Download or read book What is African American Literature? written by Margo N. Crawford and published by John Wiley & Sons. This book was released on 2021-01-27 with total page 192 pages. Available in PDF, EPUB and Kindle. Book excerpt: After Kenneth W. Warren's What Was African American Literature?, Margo N. Crawford delivers What is African American Literature? The idea of African American literature may be much more than literature written by authors who identify as "Black". What is African American Literature? focuses on feeling as form in order to show that African American literature is an archive of feelings, a tradition of the tension between uncontainable black affect and rigid historical structure. Margo N. Crawford argues that textual production of affect (such as blush, vibration, shiver, twitch, and wink) reveals that African American literature keeps reimagining a black collective nervous system. Crawford foregrounds the "idea" of African American literature and uncovers the "black feeling world" co-created by writers and readers. Rejecting the notion that there are no formal lines separating African American literature and a broader American literary tradition, Crawford contends that the distinguishing feature of African American literature is a "moodscape" that is as stable as electricity. Presenting a fresh perspective on the affective atmosphere of African American literature, this compelling text frames central questions around the "idea" of African American literature, shows the limits of historicism in explaining the mood of African American literature and addresses textual production in the creation of the African American literary tradition. Part of the acclaimed Wiley Blackwell Manifestos series, What is African American Literature? is a significant addition to scholarship in the field. Professors and students of American literature, African American literature, and Black Studies will find this book an invaluable source of fresh perspectives and new insights on America's black literary tradition.

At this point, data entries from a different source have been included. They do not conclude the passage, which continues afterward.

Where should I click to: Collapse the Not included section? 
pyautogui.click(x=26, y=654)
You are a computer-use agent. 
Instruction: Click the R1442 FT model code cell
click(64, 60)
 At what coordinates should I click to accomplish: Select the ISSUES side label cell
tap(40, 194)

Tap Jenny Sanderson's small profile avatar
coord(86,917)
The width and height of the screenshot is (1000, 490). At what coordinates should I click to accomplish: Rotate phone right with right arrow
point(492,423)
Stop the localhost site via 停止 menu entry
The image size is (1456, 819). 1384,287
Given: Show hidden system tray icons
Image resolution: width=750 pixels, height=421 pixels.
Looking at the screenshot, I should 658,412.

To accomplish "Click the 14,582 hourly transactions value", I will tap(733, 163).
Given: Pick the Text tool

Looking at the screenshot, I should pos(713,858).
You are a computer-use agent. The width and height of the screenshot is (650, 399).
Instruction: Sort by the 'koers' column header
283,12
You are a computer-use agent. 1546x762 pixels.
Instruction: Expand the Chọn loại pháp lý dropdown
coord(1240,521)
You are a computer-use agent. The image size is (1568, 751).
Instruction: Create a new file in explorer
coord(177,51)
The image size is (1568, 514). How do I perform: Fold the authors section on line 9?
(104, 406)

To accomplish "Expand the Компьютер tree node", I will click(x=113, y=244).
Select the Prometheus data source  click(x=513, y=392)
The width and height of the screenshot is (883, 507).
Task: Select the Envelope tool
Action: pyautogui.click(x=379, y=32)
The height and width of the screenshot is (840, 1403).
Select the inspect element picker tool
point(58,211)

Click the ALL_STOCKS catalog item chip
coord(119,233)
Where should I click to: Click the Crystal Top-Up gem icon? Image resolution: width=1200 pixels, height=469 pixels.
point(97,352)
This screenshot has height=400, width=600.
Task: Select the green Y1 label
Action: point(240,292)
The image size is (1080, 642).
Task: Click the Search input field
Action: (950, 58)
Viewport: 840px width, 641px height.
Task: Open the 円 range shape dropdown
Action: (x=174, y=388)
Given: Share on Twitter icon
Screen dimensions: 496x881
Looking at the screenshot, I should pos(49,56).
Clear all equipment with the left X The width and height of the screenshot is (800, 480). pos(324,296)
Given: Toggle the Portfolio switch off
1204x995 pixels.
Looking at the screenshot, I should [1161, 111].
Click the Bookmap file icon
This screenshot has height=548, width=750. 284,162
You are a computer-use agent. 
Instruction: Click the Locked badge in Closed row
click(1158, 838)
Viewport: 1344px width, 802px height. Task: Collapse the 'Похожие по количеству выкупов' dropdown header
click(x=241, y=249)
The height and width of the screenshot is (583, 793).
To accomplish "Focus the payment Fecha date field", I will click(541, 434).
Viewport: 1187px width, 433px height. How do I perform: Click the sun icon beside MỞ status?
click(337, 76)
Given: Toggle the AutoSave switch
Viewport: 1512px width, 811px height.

Black Time and the Aesthetic Possibility of Objects

Black Time and the Aesthetic Possibility of Objects
Author :
Publisher : UNC Press Books
Total Pages : 203
Release :
ISBN-10 : 9798890861177
ISBN-13 :
Rating : 4/5 (77 Downloads)

Book Synopsis Black Time and the Aesthetic Possibility of Objects by : Daphne Lamothe

Download or read book Black Time and the Aesthetic Possibility of Objects written by Daphne Lamothe and published by UNC Press Books. This book was released on 2024-01-09 with total page 203 pages. Available in PDF, EPUB and Kindle. Book excerpt: The decades following the civil rights and decolonization movements of the sixties and seventies—termed the post-soul era—created new ways to understand the aesthetics of global racial representation. Daphne Lamothe shows that beginning around 1980 and continuing to the present day, Black literature, art, and music resisted the pull of singular and universal notions of racial identity. Developing the idea of "Black aesthetic time"—a multipronged theoretical concept that analyzes the ways race and time collide in the process of cultural production—she assesses Black fiction, poetry, and visual and musical texts by Paule Marshall, Zadie Smith, Tracy K. Smith, Dionne Brand, Toyin Ojih Odutola, and Stromae, among others. Lamothe asks how our understanding of Blackness might expand upon viewing racial representation without borders—or, to use her concept, from the permeable, supple place of Black aesthetic time. Lamothe purposefully focuses on texts told from the vantage point of immigrants, migrants, and city dwellers to conceptualize Blackness as a global phenomenon without assuming the universality or homogeneity of racialized experience. In this new way to analyze Black global art, Lamothe foregrounds migratory subjects poised on thresholds between not only old and new worlds, but old and new selves.